## What you need to do
Using the listing below, retype exactly the lines starting at the one with "Given: Click the red-outlined" and ending at the one with "Given: Click the Reset power icon", and include both.

## Available records
***

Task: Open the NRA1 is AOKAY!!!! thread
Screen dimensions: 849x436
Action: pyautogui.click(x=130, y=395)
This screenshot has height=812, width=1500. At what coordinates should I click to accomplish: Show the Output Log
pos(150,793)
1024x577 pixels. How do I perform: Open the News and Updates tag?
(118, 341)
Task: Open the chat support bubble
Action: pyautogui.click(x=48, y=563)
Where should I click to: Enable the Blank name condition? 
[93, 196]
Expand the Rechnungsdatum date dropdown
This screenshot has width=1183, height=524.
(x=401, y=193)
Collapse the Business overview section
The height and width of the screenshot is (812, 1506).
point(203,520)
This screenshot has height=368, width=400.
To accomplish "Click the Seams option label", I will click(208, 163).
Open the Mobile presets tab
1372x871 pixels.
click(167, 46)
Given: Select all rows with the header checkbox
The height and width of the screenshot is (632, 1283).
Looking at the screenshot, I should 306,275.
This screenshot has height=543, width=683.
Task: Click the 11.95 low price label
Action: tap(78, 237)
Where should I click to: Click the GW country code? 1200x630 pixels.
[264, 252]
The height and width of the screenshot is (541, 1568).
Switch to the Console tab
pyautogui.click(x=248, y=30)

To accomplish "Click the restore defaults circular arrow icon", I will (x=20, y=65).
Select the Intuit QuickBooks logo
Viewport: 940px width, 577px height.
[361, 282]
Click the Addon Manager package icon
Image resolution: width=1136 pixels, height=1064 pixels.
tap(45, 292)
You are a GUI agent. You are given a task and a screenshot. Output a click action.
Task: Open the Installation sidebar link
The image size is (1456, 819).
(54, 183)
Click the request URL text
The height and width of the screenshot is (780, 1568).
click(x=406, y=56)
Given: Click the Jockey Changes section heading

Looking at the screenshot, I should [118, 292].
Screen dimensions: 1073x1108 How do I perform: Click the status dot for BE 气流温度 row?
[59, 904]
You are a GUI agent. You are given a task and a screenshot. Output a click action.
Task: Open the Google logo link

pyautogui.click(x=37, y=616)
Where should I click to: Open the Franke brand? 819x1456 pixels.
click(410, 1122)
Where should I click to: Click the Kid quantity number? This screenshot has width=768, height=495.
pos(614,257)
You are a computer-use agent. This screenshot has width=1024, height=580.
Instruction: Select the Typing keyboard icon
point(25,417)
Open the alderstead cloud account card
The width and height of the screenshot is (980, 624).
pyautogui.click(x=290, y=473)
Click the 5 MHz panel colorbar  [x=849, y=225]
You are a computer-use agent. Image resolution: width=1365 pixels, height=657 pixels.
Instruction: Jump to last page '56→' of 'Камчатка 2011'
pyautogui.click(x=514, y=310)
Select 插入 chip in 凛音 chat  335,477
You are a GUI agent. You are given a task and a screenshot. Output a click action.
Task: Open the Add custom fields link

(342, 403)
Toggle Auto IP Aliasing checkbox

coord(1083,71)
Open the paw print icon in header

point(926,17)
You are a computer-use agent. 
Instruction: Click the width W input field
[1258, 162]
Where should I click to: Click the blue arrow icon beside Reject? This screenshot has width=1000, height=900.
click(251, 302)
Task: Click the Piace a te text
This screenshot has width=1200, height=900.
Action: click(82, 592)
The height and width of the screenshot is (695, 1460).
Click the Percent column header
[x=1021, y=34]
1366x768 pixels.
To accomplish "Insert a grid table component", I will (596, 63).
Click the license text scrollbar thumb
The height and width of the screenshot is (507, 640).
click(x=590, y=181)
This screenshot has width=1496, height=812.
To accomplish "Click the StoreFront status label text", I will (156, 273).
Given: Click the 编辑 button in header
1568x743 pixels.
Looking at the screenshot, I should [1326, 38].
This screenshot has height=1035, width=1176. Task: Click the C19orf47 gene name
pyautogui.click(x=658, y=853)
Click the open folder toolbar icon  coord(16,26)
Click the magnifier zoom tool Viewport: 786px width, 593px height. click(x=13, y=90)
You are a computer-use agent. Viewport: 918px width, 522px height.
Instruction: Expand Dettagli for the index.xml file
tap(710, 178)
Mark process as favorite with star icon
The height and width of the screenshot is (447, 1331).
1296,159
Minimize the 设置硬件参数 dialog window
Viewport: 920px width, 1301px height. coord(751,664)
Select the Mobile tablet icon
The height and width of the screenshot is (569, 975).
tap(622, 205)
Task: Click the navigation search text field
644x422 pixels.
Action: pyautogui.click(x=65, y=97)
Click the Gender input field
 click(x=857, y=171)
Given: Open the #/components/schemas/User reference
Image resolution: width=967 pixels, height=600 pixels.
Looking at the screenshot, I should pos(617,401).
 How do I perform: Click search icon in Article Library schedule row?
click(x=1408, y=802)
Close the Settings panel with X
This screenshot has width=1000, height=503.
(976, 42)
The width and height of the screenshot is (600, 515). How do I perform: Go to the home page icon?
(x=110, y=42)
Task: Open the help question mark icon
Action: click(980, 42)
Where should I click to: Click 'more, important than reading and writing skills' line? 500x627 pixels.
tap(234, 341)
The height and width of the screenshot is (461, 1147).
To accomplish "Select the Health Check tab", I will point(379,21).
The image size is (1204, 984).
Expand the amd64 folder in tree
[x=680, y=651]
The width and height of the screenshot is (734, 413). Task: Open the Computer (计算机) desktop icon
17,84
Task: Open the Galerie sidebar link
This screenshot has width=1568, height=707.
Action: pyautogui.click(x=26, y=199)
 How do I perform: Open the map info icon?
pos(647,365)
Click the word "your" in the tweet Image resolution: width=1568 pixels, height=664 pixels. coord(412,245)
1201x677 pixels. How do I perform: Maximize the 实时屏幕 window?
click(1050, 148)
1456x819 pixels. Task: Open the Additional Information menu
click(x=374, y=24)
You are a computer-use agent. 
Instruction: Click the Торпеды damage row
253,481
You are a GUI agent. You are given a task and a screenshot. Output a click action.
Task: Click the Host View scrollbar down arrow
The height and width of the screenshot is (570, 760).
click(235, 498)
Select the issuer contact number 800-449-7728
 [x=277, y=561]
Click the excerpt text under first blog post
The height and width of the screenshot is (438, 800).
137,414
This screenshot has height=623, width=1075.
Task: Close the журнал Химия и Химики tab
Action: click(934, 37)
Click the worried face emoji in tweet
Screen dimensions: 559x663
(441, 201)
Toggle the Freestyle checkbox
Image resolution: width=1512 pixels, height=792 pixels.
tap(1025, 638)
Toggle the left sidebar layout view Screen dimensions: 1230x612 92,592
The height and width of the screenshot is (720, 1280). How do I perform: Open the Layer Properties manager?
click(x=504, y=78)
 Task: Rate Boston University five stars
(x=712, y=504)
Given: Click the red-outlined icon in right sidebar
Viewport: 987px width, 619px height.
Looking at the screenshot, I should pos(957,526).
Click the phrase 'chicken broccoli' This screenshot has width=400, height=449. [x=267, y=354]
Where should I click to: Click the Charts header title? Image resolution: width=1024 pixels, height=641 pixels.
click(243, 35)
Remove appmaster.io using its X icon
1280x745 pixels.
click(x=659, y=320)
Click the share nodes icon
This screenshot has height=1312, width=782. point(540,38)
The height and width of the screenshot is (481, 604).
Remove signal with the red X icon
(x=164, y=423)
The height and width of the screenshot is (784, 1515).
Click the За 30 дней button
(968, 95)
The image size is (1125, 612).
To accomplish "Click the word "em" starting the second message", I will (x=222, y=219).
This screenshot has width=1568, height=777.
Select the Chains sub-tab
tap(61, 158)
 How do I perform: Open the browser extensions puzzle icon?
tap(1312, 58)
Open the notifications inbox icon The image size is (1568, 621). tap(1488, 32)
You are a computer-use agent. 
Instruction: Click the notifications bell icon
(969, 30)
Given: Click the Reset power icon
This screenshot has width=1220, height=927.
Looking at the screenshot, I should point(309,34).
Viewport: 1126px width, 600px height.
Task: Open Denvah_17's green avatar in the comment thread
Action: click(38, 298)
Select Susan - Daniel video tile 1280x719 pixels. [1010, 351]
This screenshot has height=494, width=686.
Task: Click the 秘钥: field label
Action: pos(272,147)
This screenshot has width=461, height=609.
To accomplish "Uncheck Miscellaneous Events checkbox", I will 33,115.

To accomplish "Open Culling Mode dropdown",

***

## Answer for the task
Given: Click the red-outlined icon in right sidebar
Viewport: 987px width, 619px height.
Looking at the screenshot, I should pos(957,526).
Click the phrase 'chicken broccoli' This screenshot has width=400, height=449. [x=267, y=354]
Where should I click to: Click the Charts header title? Image resolution: width=1024 pixels, height=641 pixels.
click(243, 35)
Remove appmaster.io using its X icon
1280x745 pixels.
click(x=659, y=320)
Click the share nodes icon
This screenshot has height=1312, width=782. point(540,38)
The height and width of the screenshot is (481, 604).
Remove signal with the red X icon
(x=164, y=423)
The height and width of the screenshot is (784, 1515).
Click the За 30 дней button
(968, 95)
The image size is (1125, 612).
To accomplish "Click the word "em" starting the second message", I will (x=222, y=219).
This screenshot has width=1568, height=777.
Select the Chains sub-tab
tap(61, 158)
 How do I perform: Open the browser extensions puzzle icon?
tap(1312, 58)
Open the notifications inbox icon The image size is (1568, 621). tap(1488, 32)
You are a computer-use agent. 
Instruction: Click the notifications bell icon
(969, 30)
Given: Click the Reset power icon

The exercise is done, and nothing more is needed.